[Data records]

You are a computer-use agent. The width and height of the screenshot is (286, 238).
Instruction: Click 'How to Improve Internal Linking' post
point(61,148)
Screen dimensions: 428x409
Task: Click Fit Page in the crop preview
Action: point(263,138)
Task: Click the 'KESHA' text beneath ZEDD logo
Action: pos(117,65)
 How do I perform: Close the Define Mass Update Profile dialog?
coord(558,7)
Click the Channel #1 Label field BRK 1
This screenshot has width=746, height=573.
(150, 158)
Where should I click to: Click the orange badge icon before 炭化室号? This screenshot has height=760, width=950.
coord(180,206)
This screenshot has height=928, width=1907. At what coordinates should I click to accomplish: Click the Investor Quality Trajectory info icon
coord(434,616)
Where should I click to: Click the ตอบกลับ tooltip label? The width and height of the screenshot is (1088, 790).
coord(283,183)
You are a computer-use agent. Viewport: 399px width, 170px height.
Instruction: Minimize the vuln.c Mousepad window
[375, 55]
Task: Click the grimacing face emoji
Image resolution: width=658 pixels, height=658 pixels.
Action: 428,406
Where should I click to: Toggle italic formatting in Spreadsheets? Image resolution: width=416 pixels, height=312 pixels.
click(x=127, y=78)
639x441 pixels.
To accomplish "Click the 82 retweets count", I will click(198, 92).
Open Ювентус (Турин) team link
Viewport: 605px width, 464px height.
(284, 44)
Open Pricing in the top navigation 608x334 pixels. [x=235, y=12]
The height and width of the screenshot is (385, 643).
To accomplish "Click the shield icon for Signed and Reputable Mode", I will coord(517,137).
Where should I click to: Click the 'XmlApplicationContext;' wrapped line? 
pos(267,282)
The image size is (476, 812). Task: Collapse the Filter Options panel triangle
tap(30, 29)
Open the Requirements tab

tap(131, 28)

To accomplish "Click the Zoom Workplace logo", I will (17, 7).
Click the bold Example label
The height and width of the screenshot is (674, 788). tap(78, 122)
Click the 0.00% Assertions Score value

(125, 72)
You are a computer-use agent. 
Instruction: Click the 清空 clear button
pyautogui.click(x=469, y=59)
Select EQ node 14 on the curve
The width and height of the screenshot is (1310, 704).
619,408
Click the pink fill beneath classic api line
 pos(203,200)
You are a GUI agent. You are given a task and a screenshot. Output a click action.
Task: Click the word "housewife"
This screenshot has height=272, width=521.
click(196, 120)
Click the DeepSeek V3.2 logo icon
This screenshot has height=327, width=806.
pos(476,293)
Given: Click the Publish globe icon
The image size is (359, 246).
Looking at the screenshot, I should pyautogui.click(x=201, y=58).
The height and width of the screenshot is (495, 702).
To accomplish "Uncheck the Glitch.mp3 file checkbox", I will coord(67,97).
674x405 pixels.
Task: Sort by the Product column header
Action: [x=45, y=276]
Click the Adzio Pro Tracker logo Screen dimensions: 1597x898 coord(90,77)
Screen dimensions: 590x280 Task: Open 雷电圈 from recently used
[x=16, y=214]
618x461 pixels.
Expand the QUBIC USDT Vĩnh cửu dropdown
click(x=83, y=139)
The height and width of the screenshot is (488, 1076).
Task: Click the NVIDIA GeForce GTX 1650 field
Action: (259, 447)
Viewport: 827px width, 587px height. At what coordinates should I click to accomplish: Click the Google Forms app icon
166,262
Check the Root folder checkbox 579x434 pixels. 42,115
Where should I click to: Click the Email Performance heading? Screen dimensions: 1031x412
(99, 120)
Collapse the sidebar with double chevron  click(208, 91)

Exercise directions => Wherever a line in the records contains the word "agent", copy that line.

The completed task =>
You are a computer-use agent. The width and height of the screenshot is (286, 238).
You are a computer-use agent. Viewport: 399px width, 170px height.
You are a computer-use agent. 
You are a GUI agent. You are given a task and a screenshot. Output a click action.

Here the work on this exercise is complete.